Лев Толстой о лошади

Юрий Боченин
    Лев Николаевич Толстой с детства и до самой глубокой старости с особым любовью и пониманием относился к лошадям. Ему приходилось идти за лошадью с плугом, а будучи уже за восемьдесят лет он почти ежедневно с привычной ловкостью садился в седло и одолевал верхом не один десяток километров по лесистым окрестностям Ясной Поляны.  Уже отказавшись от права собственности на усадьбу и доход  от продажи своих произведений, он помогал неимущему крестьянину в покупке лошади.

   Век Толстого – это век лошади.  Хотя паровоз, автомобиль, аэроплан появились в годы его зрелости, они в народе не имели существенной значимости – основной тягловой силой при поездках и при обработке пашни оставалась лошадь.

   Почти во всех произведениях писателя упоминается лошадь или мельком, или по ходу действия развёрнуто. Толстой не старается изобразить лошадь с точки зрения коневодства: как-то порода, масть, экстерьер, стати, постановки ног, состояние зубов и т. д. Писателя интересует, прежде всего, взаимоотношения животного и человека, их не только материальная, но и духовная связь.

------------------------

> [Задание]: Что, согласно тексту о Толстом и лошадях, прежде всего интересует писателя, когда он изображает лошадь? Строки никак не связаны с текстом.

------------------------

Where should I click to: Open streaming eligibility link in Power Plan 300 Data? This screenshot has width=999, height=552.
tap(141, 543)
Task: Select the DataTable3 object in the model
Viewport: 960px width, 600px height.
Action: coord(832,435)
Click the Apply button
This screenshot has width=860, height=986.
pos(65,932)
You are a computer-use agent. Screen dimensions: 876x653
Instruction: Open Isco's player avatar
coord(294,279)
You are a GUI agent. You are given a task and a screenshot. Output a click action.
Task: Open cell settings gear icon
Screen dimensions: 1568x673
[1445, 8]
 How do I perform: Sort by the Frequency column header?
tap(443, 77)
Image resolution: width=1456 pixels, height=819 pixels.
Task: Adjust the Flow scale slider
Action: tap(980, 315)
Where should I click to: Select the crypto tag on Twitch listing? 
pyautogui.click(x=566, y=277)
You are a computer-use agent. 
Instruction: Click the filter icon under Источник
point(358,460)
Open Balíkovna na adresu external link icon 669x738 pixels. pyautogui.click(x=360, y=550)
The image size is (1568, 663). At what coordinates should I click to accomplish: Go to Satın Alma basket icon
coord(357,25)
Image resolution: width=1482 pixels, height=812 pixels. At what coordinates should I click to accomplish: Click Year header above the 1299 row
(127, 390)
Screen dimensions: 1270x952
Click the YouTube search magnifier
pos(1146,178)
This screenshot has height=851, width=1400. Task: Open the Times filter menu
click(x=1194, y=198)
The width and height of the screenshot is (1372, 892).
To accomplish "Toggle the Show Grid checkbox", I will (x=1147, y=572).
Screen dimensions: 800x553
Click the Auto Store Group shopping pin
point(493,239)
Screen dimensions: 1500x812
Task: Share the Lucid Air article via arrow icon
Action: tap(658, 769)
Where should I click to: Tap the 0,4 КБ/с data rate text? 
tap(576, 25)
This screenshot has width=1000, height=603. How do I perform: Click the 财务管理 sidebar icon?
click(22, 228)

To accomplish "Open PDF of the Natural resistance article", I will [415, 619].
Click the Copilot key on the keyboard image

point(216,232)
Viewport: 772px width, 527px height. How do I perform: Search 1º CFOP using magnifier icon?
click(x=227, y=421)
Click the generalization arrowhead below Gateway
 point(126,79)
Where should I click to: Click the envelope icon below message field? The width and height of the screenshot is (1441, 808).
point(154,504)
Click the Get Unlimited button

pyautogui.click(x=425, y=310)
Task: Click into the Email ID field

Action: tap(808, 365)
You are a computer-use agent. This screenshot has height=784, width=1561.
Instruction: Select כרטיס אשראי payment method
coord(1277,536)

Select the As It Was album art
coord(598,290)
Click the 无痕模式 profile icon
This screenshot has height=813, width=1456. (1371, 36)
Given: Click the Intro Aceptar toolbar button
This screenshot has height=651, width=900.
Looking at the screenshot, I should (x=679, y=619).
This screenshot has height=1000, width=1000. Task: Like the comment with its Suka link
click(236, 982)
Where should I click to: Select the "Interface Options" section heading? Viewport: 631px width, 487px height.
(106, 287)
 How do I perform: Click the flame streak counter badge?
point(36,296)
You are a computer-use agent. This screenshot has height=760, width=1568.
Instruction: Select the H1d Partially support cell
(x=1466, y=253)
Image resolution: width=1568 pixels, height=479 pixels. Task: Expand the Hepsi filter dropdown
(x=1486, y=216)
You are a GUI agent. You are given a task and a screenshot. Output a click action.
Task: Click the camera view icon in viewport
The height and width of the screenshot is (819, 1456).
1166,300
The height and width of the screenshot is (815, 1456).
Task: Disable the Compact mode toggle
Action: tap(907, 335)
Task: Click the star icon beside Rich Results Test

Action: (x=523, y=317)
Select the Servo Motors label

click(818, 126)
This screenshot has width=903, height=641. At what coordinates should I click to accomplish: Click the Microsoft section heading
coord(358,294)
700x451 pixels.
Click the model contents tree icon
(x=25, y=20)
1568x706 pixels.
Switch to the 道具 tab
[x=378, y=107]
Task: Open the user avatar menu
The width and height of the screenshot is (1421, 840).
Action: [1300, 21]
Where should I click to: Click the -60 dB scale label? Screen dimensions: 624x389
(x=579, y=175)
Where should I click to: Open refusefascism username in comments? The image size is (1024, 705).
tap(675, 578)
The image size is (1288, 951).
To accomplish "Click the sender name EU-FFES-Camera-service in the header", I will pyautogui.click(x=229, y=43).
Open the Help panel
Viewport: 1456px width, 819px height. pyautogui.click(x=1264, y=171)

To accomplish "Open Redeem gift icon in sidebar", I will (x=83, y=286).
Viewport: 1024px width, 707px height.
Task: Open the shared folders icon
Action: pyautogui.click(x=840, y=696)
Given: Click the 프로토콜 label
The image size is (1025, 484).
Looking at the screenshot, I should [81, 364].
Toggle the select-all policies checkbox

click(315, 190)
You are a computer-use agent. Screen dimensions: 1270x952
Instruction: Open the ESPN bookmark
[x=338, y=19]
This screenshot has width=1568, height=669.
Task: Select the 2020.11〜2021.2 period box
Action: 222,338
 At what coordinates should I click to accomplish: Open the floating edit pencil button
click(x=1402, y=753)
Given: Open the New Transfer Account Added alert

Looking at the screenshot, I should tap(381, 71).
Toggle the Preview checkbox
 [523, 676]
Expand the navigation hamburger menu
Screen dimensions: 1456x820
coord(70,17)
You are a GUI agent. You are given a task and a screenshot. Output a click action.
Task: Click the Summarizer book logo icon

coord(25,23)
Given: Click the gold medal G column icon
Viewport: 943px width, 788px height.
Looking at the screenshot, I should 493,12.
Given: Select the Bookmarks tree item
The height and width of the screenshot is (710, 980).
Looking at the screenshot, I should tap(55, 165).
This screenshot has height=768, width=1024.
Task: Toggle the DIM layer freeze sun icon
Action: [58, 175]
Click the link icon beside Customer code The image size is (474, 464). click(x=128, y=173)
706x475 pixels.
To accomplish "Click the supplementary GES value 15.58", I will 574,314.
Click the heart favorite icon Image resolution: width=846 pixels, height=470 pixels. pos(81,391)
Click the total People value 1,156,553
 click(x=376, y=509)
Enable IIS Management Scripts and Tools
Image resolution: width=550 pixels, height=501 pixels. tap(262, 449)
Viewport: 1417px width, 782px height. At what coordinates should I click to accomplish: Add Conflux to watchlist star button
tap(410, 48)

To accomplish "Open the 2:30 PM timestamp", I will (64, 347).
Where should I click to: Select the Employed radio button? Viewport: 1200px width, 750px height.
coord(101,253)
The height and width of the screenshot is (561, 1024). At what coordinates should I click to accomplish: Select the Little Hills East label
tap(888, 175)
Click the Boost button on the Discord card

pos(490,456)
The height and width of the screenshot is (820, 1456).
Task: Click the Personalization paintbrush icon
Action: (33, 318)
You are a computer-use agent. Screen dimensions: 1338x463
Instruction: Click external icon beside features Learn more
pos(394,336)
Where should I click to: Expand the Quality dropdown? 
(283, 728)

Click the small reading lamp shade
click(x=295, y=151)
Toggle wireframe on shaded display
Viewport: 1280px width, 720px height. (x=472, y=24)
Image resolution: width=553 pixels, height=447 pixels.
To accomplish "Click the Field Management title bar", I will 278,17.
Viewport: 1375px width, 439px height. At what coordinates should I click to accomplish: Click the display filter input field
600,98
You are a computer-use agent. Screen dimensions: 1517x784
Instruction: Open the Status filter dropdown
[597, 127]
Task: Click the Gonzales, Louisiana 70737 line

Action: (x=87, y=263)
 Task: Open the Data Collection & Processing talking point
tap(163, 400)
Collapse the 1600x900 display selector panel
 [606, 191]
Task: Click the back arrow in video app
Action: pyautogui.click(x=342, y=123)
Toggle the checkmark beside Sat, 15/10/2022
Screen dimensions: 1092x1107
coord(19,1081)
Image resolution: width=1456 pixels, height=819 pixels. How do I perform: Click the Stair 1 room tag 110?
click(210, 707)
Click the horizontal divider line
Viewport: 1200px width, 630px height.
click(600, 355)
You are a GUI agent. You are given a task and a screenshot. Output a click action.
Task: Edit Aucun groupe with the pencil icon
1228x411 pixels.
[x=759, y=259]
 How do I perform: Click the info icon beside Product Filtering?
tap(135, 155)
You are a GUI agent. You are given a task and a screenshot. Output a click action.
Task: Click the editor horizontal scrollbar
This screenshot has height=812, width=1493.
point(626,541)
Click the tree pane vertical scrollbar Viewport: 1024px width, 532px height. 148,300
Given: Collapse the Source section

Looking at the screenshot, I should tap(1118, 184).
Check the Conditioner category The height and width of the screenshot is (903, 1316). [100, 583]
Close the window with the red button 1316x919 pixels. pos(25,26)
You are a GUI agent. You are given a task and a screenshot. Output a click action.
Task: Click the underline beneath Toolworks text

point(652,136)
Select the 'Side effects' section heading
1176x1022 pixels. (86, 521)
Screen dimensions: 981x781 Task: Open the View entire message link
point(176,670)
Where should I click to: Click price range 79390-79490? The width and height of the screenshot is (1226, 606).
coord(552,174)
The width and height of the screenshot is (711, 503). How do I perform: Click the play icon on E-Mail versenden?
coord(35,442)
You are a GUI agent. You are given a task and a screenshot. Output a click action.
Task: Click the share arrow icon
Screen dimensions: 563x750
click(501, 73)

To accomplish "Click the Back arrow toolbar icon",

------------------------

> [Полный ответ]: Взаимоотношения животного и человека, их не только материальная, но и духовная связь.